WHAT THIS TASK INVOLVES: Repeat exactly the opening lines of the records, ending with the line that contains "Given: Choose the High stretch level label".

TASK DATA:
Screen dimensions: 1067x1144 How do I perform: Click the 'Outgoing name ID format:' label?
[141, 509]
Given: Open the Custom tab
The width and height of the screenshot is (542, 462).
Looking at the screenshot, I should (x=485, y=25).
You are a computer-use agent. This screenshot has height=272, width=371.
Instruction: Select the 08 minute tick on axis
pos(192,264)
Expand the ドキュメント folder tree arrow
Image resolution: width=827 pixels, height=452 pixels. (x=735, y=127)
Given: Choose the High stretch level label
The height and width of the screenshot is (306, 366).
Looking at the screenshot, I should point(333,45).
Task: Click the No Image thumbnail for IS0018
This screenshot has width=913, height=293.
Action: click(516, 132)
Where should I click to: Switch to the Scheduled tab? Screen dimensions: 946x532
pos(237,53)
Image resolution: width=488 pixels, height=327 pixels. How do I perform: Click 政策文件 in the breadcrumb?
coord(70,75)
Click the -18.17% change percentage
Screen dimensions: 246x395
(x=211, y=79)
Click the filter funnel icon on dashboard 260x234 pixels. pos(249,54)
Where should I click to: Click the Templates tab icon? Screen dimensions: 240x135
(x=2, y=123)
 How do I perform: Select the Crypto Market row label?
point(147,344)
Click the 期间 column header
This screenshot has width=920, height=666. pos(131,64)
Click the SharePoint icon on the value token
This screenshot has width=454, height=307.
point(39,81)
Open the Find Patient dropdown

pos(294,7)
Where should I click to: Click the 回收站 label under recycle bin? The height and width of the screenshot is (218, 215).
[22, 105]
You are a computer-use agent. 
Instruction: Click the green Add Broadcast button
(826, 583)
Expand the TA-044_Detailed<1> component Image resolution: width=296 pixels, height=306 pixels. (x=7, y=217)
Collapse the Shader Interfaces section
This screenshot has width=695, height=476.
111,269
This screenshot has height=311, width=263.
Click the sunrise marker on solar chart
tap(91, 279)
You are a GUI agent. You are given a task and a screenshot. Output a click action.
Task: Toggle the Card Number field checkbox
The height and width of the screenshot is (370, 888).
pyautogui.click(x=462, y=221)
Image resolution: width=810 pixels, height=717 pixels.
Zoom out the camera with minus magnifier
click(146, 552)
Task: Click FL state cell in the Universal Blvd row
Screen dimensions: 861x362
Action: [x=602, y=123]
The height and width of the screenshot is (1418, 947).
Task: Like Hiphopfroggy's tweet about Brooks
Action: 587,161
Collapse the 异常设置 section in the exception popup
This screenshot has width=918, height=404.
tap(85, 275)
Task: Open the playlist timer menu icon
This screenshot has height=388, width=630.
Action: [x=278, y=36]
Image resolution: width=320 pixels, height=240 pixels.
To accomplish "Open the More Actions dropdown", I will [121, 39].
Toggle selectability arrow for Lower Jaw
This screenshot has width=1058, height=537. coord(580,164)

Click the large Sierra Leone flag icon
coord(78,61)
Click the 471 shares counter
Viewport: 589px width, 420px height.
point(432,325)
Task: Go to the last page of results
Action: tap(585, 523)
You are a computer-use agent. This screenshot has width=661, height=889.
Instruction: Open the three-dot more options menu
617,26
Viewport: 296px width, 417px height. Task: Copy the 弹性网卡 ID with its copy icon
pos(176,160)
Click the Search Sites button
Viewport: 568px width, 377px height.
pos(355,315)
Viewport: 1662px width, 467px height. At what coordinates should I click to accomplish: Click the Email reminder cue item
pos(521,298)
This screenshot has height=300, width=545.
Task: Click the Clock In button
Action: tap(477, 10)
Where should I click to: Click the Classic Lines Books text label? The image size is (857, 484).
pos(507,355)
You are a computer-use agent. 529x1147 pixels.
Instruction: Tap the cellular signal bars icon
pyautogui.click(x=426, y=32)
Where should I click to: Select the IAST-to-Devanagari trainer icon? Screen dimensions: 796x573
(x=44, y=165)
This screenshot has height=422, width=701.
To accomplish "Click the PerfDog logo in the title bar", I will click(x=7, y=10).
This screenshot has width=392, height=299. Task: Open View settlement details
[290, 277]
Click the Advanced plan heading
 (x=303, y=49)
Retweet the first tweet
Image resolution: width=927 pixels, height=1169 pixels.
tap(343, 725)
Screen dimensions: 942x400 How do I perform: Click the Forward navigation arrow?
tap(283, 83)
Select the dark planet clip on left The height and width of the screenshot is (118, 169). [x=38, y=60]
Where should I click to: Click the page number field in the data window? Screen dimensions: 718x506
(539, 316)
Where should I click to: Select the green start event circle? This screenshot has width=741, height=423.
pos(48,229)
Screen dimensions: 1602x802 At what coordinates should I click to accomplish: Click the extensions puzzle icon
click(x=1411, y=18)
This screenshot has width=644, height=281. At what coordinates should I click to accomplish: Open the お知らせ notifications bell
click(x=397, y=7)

PROBLEM SOLUTION:
Screen dimensions: 1067x1144 How do I perform: Click the 'Outgoing name ID format:' label?
[141, 509]
Given: Open the Custom tab
The width and height of the screenshot is (542, 462).
Looking at the screenshot, I should (x=485, y=25).
You are a computer-use agent. This screenshot has height=272, width=371.
Instruction: Select the 08 minute tick on axis
pos(192,264)
Expand the ドキュメント folder tree arrow
Image resolution: width=827 pixels, height=452 pixels. (x=735, y=127)
Given: Choose the High stretch level label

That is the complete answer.